Answer: 0.15 g Explain
This is a question about converting between the number of tiny particles (molecules) and their mass using a special counting number (Avogadro's number) and how much one "packet" of those particles weighs (molar mass). The solving step is:

Hey friend! This problem is like trying to figure out how much a bunch of tiny candies weigh if you know how many candies you have and how much one big bag of candies weighs.

1. **First, we need to figure out how much one "packet" (we call it a mole!) of aspirin weighs.** Aspirin's chemical formula tells us it has 9 Carbon atoms, 8 Hydrogen atoms, and 4 Oxygen atoms. We know how much each type of atom generally weighs (Carbon is about 12.01, Hydrogen is about 1.008, and Oxygen is about 16.00).
* Carbon: 9 * 12.01 = 108.09
* Hydrogen: 8 * 1.008 = 8.064
* Oxygen: 4 * 16.00 = 64.00
* Add them all up: 108.09 + 8.064 + 64.00 = 180.154 grams. So, one "packet" of aspirin weighs about 180.15 grams.

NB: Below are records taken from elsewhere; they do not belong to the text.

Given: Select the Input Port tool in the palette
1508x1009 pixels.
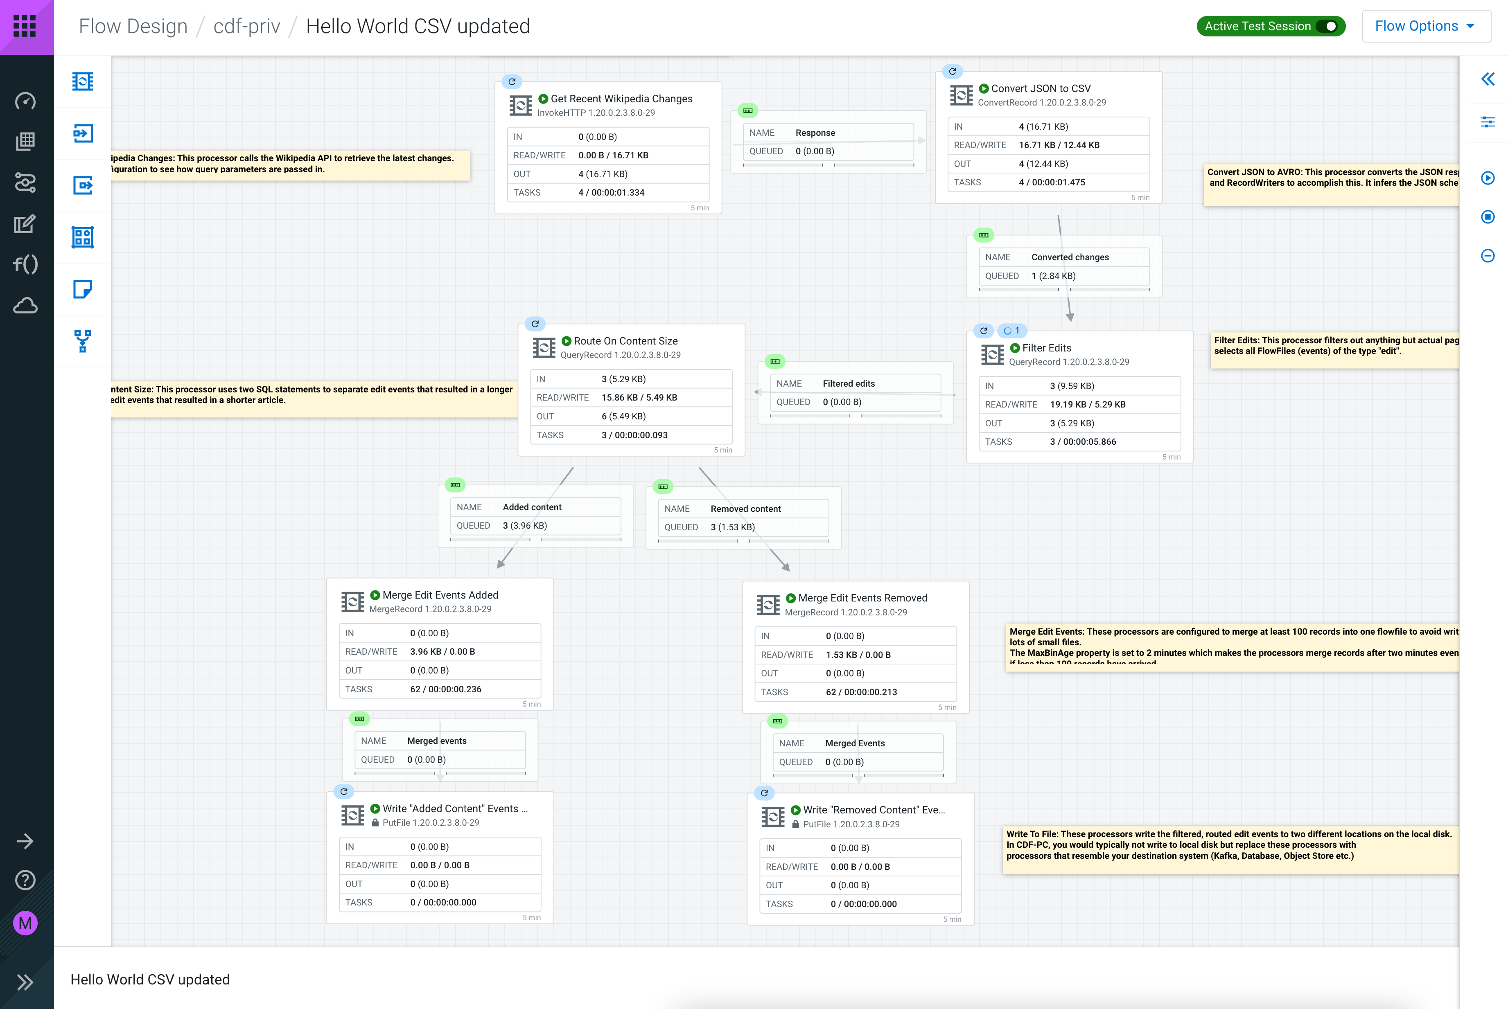Looking at the screenshot, I should tap(82, 133).
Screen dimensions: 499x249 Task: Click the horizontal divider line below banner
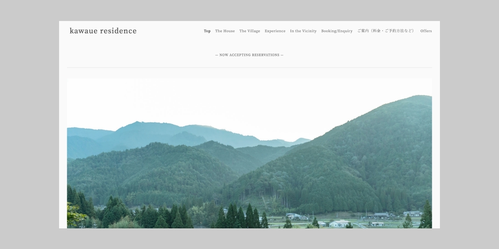pos(249,68)
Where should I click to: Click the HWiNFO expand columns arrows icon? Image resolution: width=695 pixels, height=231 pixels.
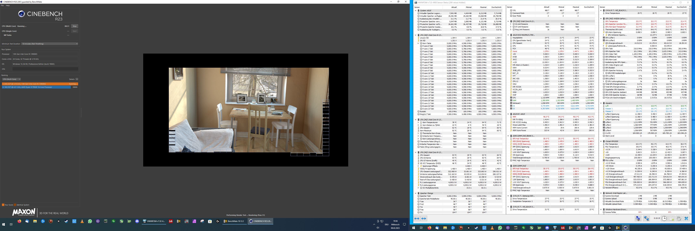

2. **Next, we need to find out how many "packets" of aspirin we actually have.** The problem tells us we have $5.0 \times 10^{20}$ molecules. This is a HUGE number! But we know that one "packet" (mole) always has $6.022 \times 10^{23}$ molecules (that's Avogadro's number!). So, we divide the number of molecules we have by Avogadro's number:
* Number of packets (moles) = $(5.0 \times 10^{20}) / (6.022 \times 10^{23})$
* This calculation gives us about $0.000830$ packets (moles).

3. **Finally, to get the total mass, we just multiply the number of packets we have by the weight of one packet!**
* Total Mass = $0.000830 \text{ moles} \times 180.15 \text{ grams/mole}$
* Total Mass $\approx 0.1495 \text{ grams}$

Rounding that to two significant figures (because our starting number $5.0 \times 10^{20}$ had two significant figures), we get about 0.15 grams! So, those $5.0 \times 10^{20}$ tiny aspirin molecules weigh about 0.15 grams, which is super light!